I’m just back from a vacation road trip through Southern California, Arizona, Nevada and the Sierra Nevada. Along the way, I saw evidence of our progress in transitioning to a cleaner economy, but also the impacts of climate change.
For starters, we were lucky to make it through the Southern California Desert before a freak July rainstorm destroyed another decaying piece of infrastructure — a highway bridge over the Texas Wash near Desert Center. Interstate 10 is now closed through that area. Hard to imagine a more powerful symbol of both our need for transportation investments and the likely future of severe climate impacts.
In that same area, we off-roaded to a beautiful campground at Corn Springs, a major stopoff and village site for local Native Americans and a very interesting canyon beyond the desert floor. The spring is now dry, presumably from dewatering related to local mining.
Meanwhile, we saw solar panels galore, including major solar installations north of Interstate 10. It seemed like almost every emergency roadside phone stand had a solar panel above it, evidence of the now-cheap cost of panels.
For electric vehicles, we didn’t see many, other than a few Teslas in Mammoth Lakes. It will be a while before remote areas of the U.S. are truly reachable and workable for EVs.

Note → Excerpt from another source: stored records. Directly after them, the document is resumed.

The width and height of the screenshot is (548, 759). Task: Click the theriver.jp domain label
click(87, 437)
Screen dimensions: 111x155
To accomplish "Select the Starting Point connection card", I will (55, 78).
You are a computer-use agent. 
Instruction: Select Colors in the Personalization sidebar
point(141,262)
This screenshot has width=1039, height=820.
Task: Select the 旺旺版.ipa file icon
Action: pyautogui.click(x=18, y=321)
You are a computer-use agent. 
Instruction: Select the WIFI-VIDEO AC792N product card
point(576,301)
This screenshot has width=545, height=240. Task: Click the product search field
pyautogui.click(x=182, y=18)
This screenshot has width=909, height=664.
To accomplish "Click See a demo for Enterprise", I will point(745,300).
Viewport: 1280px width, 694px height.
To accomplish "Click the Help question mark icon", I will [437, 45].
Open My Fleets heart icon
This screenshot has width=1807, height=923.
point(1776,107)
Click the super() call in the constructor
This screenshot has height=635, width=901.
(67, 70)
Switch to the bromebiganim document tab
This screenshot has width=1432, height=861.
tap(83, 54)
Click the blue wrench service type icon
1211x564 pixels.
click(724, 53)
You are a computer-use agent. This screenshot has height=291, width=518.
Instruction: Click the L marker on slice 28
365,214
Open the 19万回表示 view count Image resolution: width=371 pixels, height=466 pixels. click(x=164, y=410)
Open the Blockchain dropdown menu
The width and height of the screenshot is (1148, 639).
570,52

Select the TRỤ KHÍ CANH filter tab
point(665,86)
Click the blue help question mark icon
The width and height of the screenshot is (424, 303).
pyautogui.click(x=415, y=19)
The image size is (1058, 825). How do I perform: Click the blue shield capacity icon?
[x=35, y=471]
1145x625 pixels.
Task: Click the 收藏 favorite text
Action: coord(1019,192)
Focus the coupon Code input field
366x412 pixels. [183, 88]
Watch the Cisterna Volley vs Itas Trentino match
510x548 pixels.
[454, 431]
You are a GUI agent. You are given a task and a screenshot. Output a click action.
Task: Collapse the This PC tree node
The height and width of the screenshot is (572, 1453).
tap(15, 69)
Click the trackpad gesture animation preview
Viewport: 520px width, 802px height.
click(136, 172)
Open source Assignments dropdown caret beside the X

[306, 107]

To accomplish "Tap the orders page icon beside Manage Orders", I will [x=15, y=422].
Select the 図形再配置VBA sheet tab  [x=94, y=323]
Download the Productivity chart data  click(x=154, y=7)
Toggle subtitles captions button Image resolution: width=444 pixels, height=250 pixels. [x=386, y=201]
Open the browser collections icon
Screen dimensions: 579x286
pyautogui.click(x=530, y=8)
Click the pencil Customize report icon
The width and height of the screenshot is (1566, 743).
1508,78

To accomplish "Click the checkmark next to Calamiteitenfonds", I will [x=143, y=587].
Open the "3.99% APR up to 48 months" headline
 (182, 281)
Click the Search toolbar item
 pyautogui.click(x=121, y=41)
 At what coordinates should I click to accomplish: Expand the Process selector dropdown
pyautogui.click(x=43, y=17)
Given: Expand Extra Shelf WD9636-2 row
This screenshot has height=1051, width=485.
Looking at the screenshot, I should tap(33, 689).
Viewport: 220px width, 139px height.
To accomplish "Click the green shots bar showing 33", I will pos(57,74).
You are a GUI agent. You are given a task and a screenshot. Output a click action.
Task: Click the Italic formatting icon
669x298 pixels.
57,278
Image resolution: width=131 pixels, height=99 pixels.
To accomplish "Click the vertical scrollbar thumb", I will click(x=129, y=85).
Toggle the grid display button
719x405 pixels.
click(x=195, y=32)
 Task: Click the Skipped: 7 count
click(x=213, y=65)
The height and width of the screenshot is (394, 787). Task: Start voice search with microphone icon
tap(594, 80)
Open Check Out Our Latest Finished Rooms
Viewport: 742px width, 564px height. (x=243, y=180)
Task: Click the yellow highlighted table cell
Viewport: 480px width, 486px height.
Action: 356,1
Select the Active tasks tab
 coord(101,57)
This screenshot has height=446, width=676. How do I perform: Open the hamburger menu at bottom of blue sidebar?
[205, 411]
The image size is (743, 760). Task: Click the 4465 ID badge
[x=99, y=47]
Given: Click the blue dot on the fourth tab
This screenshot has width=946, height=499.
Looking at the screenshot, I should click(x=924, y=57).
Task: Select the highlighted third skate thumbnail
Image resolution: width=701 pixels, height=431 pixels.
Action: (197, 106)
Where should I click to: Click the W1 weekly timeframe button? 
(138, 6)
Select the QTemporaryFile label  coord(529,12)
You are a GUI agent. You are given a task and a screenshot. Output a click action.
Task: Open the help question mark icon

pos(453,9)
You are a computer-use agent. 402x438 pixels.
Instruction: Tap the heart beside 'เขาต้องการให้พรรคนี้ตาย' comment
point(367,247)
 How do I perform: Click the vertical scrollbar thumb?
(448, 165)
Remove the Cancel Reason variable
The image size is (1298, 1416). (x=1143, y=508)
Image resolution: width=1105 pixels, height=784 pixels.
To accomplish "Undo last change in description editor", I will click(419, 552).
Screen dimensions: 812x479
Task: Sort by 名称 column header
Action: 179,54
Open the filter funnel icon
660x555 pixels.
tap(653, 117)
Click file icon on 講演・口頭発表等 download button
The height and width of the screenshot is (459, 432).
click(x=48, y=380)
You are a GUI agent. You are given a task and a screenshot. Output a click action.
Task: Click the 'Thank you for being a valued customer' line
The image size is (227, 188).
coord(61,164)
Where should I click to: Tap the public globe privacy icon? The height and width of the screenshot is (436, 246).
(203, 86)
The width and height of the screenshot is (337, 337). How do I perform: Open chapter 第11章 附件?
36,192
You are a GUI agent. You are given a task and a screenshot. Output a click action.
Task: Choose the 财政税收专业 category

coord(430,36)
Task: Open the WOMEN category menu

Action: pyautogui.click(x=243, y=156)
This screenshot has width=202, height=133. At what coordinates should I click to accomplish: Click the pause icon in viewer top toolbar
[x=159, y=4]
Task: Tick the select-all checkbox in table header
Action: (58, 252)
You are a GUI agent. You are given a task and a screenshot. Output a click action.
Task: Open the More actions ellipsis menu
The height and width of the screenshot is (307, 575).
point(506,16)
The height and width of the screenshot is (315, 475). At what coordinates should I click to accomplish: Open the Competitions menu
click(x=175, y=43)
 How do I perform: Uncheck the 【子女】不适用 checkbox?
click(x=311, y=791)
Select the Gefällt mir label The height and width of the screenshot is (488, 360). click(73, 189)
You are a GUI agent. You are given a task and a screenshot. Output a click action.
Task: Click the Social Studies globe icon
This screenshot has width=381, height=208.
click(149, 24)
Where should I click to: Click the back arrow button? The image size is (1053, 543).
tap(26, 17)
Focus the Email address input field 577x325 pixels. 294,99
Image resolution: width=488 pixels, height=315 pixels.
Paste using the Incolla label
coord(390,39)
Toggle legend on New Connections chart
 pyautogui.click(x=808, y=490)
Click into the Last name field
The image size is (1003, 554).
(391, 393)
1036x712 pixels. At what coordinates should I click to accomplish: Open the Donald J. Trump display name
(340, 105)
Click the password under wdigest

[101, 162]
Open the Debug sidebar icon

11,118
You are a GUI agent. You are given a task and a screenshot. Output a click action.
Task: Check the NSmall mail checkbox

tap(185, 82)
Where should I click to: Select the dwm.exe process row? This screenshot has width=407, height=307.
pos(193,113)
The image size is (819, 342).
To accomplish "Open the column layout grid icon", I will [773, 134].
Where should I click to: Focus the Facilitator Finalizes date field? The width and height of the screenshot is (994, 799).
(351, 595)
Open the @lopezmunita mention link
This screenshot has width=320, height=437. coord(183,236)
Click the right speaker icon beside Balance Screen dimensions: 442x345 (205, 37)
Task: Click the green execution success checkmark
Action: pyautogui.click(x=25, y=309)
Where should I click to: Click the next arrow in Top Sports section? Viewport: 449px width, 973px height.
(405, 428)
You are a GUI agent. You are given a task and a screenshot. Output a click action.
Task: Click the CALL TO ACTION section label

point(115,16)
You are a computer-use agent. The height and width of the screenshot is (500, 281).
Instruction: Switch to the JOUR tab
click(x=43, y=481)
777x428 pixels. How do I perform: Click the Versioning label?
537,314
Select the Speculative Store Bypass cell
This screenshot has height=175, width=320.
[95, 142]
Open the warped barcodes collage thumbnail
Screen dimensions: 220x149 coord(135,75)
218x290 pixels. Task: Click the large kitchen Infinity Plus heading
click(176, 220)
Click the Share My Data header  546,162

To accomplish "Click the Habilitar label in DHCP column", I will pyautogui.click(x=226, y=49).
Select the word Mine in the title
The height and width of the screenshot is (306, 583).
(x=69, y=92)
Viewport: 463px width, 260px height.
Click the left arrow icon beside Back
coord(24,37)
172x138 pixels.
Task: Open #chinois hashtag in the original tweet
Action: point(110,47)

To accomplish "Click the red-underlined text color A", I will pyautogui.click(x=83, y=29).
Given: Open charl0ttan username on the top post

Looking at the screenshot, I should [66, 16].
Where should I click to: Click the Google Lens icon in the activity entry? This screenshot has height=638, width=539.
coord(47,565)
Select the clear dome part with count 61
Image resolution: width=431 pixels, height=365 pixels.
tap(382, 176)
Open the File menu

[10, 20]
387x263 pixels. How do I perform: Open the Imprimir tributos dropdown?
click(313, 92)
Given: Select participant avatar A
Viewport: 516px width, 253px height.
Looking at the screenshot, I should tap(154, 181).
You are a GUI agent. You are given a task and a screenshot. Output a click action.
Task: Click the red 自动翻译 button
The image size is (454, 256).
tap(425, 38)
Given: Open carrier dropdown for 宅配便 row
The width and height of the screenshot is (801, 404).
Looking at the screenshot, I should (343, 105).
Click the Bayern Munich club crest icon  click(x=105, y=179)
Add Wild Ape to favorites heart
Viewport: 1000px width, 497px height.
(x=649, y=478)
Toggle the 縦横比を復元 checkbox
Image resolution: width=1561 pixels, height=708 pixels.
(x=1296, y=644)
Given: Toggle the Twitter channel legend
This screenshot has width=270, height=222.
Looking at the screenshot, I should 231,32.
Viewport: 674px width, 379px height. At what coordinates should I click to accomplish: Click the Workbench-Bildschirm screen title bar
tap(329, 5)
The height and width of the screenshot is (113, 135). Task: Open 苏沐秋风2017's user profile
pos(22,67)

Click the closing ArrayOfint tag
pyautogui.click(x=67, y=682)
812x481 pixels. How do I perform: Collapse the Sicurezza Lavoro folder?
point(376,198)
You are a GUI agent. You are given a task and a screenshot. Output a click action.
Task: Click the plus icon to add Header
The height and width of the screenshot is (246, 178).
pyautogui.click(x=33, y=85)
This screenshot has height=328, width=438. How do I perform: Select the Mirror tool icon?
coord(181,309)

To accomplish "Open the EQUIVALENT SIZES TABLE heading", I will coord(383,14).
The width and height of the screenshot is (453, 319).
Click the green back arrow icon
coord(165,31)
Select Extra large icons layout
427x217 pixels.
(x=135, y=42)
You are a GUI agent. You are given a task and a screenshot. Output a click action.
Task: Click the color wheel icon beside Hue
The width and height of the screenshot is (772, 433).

For further climate impacts related to drought, we visited Boulder (Hoover) Dam, and saw the ridiculously low lake level. Mono Lake also has not risen anywhere near the shoreline elevation required by the 1994 State Water Resources Control Board decision to restore the lake.
But if these July rains keep up, maybe the rain cycle will be reversing in California and throughout the west. Not that that would be a good thing for the climate and ecology here.
Finally, we visited the ancient bristlecone pine trees — the oldest living things on Earth — in the White Mountains past the eastern Sierra Nevada. One grove featured trees older than 4000 years. Always nice to put things into perspective. Let’s hope people will still be able to visit these trees in another 4000 years.